**STATED PROBLEM:** Write out the entries below again, swapping "computer-use agent" for "screen navigation assistant" wherever it occurs and leaving everything else unchanged.

**SOURCE RECORDS:**
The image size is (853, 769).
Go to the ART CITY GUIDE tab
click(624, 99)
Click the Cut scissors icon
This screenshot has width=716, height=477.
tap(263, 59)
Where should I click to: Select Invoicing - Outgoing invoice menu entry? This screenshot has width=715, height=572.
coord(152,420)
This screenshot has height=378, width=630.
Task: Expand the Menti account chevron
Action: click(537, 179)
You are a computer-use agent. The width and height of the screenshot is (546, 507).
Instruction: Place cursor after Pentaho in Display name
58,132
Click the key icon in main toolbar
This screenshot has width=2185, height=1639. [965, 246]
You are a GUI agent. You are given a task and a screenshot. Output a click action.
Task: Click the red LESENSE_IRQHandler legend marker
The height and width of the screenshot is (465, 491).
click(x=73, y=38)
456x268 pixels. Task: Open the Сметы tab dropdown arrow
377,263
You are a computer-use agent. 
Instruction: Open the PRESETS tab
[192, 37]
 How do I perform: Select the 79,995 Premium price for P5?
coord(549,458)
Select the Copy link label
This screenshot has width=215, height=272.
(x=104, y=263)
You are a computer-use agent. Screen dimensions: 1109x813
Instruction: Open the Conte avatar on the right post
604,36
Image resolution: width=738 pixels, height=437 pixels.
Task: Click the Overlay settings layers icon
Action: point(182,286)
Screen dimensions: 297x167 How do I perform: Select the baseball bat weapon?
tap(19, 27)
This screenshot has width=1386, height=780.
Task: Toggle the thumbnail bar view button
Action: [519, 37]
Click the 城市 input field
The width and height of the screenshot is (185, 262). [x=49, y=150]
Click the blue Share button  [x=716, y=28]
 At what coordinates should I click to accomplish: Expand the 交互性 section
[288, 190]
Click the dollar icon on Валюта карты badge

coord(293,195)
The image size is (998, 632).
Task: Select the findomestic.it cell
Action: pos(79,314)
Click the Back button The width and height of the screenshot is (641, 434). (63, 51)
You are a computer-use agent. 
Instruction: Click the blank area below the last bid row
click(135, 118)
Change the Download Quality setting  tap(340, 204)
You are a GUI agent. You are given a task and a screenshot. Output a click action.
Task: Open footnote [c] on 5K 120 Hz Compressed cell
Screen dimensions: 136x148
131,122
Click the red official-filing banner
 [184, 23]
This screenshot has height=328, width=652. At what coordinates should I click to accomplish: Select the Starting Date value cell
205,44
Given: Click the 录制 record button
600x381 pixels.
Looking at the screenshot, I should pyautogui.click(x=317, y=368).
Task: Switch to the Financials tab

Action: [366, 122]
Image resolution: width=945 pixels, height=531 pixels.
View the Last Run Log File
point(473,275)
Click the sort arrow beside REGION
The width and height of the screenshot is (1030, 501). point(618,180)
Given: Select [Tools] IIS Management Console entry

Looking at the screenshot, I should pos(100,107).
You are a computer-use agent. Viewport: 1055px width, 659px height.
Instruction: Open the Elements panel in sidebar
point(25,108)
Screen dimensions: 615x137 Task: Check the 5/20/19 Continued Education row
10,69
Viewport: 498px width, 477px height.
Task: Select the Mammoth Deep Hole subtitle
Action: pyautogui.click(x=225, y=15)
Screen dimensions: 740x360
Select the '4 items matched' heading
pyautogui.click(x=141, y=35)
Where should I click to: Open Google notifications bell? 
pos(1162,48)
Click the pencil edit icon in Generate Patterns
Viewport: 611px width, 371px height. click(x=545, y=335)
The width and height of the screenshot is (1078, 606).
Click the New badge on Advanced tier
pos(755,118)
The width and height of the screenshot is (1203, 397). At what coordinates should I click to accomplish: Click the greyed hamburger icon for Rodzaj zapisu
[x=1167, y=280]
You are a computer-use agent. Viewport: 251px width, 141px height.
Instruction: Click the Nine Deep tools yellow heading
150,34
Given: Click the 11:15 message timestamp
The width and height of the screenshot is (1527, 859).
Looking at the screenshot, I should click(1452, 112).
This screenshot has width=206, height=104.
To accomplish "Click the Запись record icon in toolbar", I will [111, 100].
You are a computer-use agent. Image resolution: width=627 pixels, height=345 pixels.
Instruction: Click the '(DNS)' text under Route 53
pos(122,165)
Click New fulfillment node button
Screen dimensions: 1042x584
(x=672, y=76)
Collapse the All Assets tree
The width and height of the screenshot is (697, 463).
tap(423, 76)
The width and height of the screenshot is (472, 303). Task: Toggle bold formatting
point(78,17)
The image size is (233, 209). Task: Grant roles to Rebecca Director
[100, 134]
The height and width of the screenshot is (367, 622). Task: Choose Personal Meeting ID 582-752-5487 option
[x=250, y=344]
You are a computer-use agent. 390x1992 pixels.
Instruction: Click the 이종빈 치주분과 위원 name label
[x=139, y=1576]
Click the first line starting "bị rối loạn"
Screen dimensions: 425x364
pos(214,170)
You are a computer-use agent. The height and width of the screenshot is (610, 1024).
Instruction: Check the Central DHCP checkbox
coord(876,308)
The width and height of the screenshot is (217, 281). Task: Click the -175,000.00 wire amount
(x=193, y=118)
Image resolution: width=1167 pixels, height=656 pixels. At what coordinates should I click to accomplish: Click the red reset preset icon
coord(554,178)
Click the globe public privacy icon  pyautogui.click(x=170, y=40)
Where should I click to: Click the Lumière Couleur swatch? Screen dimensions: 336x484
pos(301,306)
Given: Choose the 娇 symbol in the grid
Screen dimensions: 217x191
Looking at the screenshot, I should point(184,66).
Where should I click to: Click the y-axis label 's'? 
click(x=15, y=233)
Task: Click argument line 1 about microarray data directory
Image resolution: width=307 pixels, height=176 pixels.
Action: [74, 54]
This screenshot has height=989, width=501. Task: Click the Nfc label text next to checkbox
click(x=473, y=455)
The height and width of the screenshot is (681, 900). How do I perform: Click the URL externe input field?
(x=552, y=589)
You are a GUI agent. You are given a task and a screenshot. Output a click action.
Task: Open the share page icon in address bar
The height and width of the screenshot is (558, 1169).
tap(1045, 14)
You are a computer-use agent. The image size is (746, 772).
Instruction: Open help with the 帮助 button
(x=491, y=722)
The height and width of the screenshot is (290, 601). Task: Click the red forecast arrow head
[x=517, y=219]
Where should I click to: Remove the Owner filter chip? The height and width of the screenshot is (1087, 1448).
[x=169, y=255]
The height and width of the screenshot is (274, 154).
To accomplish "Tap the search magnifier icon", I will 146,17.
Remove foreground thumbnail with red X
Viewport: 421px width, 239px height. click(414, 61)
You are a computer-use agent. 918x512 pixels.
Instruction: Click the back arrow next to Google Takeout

**EXERCISE SOLUTION:**
The image size is (853, 769).
Go to the ART CITY GUIDE tab
click(624, 99)
Click the Cut scissors icon
This screenshot has width=716, height=477.
tap(263, 59)
Where should I click to: Select Invoicing - Outgoing invoice menu entry? This screenshot has width=715, height=572.
coord(152,420)
This screenshot has height=378, width=630.
Task: Expand the Menti account chevron
Action: click(537, 179)
You are a screen navigation assistant. The width and height of the screenshot is (546, 507).
Instruction: Place cursor after Pentaho in Display name
58,132
Click the key icon in main toolbar
This screenshot has width=2185, height=1639. [965, 246]
You are a GUI agent. You are given a task and a screenshot. Output a click action.
Task: Click the red LESENSE_IRQHandler legend marker
The height and width of the screenshot is (465, 491).
click(x=73, y=38)
456x268 pixels. Task: Open the Сметы tab dropdown arrow
377,263
You are a screen navigation assistant. 
Instruction: Open the PRESETS tab
[192, 37]
 How do I perform: Select the 79,995 Premium price for P5?
coord(549,458)
Select the Copy link label
This screenshot has width=215, height=272.
(x=104, y=263)
You are a screen navigation assistant. Screen dimensions: 1109x813
Instruction: Open the Conte avatar on the right post
604,36
Image resolution: width=738 pixels, height=437 pixels.
Task: Click the Overlay settings layers icon
Action: point(182,286)
Screen dimensions: 297x167 How do I perform: Select the baseball bat weapon?
tap(19, 27)
This screenshot has width=1386, height=780.
Task: Toggle the thumbnail bar view button
Action: [519, 37]
Click the 城市 input field
The width and height of the screenshot is (185, 262). [x=49, y=150]
Click the blue Share button  [x=716, y=28]
 At what coordinates should I click to accomplish: Expand the 交互性 section
[288, 190]
Click the dollar icon on Валюта карты badge

coord(293,195)
The image size is (998, 632).
Task: Select the findomestic.it cell
Action: pos(79,314)
Click the Back button The width and height of the screenshot is (641, 434). (63, 51)
You are a screen navigation assistant. 
Instruction: Click the blank area below the last bid row
click(135, 118)
Change the Download Quality setting  tap(340, 204)
You are a GUI agent. You are given a task and a screenshot. Output a click action.
Task: Open footnote [c] on 5K 120 Hz Compressed cell
Screen dimensions: 136x148
131,122
Click the red official-filing banner
 [184, 23]
This screenshot has height=328, width=652. At what coordinates should I click to accomplish: Select the Starting Date value cell
205,44
Given: Click the 录制 record button
600x381 pixels.
Looking at the screenshot, I should pyautogui.click(x=317, y=368).
Task: Switch to the Financials tab

Action: [366, 122]
Image resolution: width=945 pixels, height=531 pixels.
View the Last Run Log File
point(473,275)
Click the sort arrow beside REGION
The width and height of the screenshot is (1030, 501). point(618,180)
Given: Select [Tools] IIS Management Console entry

Looking at the screenshot, I should pos(100,107).
You are a screen navigation assistant. Viewport: 1055px width, 659px height.
Instruction: Open the Elements panel in sidebar
point(25,108)
Screen dimensions: 615x137 Task: Check the 5/20/19 Continued Education row
10,69
Viewport: 498px width, 477px height.
Task: Select the Mammoth Deep Hole subtitle
Action: pyautogui.click(x=225, y=15)
Screen dimensions: 740x360
Select the '4 items matched' heading
pyautogui.click(x=141, y=35)
Where should I click to: Open Google notifications bell? 
pos(1162,48)
Click the pencil edit icon in Generate Patterns
Viewport: 611px width, 371px height. click(x=545, y=335)
The width and height of the screenshot is (1078, 606).
Click the New badge on Advanced tier
pos(755,118)
The width and height of the screenshot is (1203, 397). At what coordinates should I click to accomplish: Click the greyed hamburger icon for Rodzaj zapisu
[x=1167, y=280]
You are a screen navigation assistant. Viewport: 251px width, 141px height.
Instruction: Click the Nine Deep tools yellow heading
150,34
Given: Click the 11:15 message timestamp
The width and height of the screenshot is (1527, 859).
Looking at the screenshot, I should click(1452, 112).
This screenshot has width=206, height=104.
To accomplish "Click the Запись record icon in toolbar", I will [111, 100].
You are a screen navigation assistant. Image resolution: width=627 pixels, height=345 pixels.
Instruction: Click the '(DNS)' text under Route 53
pos(122,165)
Click New fulfillment node button
Screen dimensions: 1042x584
(x=672, y=76)
Collapse the All Assets tree
The width and height of the screenshot is (697, 463).
tap(423, 76)
The width and height of the screenshot is (472, 303). Task: Toggle bold formatting
point(78,17)
The image size is (233, 209). Task: Grant roles to Rebecca Director
[100, 134]
The height and width of the screenshot is (367, 622). Task: Choose Personal Meeting ID 582-752-5487 option
[x=250, y=344]
You are a screen navigation assistant. 390x1992 pixels.
Instruction: Click the 이종빈 치주분과 위원 name label
[x=139, y=1576]
Click the first line starting "bị rối loạn"
Screen dimensions: 425x364
pos(214,170)
You are a screen navigation assistant. The height and width of the screenshot is (610, 1024).
Instruction: Check the Central DHCP checkbox
coord(876,308)
The width and height of the screenshot is (217, 281). Task: Click the -175,000.00 wire amount
(x=193, y=118)
Image resolution: width=1167 pixels, height=656 pixels. At what coordinates should I click to accomplish: Click the red reset preset icon
coord(554,178)
Click the globe public privacy icon  pyautogui.click(x=170, y=40)
Where should I click to: Click the Lumière Couleur swatch? Screen dimensions: 336x484
pos(301,306)
Given: Choose the 娇 symbol in the grid
Screen dimensions: 217x191
Looking at the screenshot, I should point(184,66).
Where should I click to: Click the y-axis label 's'? 
click(x=15, y=233)
Task: Click argument line 1 about microarray data directory
Image resolution: width=307 pixels, height=176 pixels.
Action: [74, 54]
This screenshot has height=989, width=501. Task: Click the Nfc label text next to checkbox
click(x=473, y=455)
The height and width of the screenshot is (681, 900). How do I perform: Click the URL externe input field?
(x=552, y=589)
You are a GUI agent. You are given a task and a screenshot. Output a click action.
Task: Open the share page icon in address bar
The height and width of the screenshot is (558, 1169).
tap(1045, 14)
You are a screen navigation assistant. The image size is (746, 772).
Instruction: Open help with the 帮助 button
(x=491, y=722)
The height and width of the screenshot is (290, 601). Task: Click the red forecast arrow head
[x=517, y=219]
Where should I click to: Remove the Owner filter chip? The height and width of the screenshot is (1087, 1448).
[x=169, y=255]
The height and width of the screenshot is (274, 154).
To accomplish "Tap the search magnifier icon", I will 146,17.
Remove foreground thumbnail with red X
Viewport: 421px width, 239px height. click(414, 61)
You are a screen navigation assistant. 918x512 pixels.
Instruction: Click the back arrow next to Google Takeout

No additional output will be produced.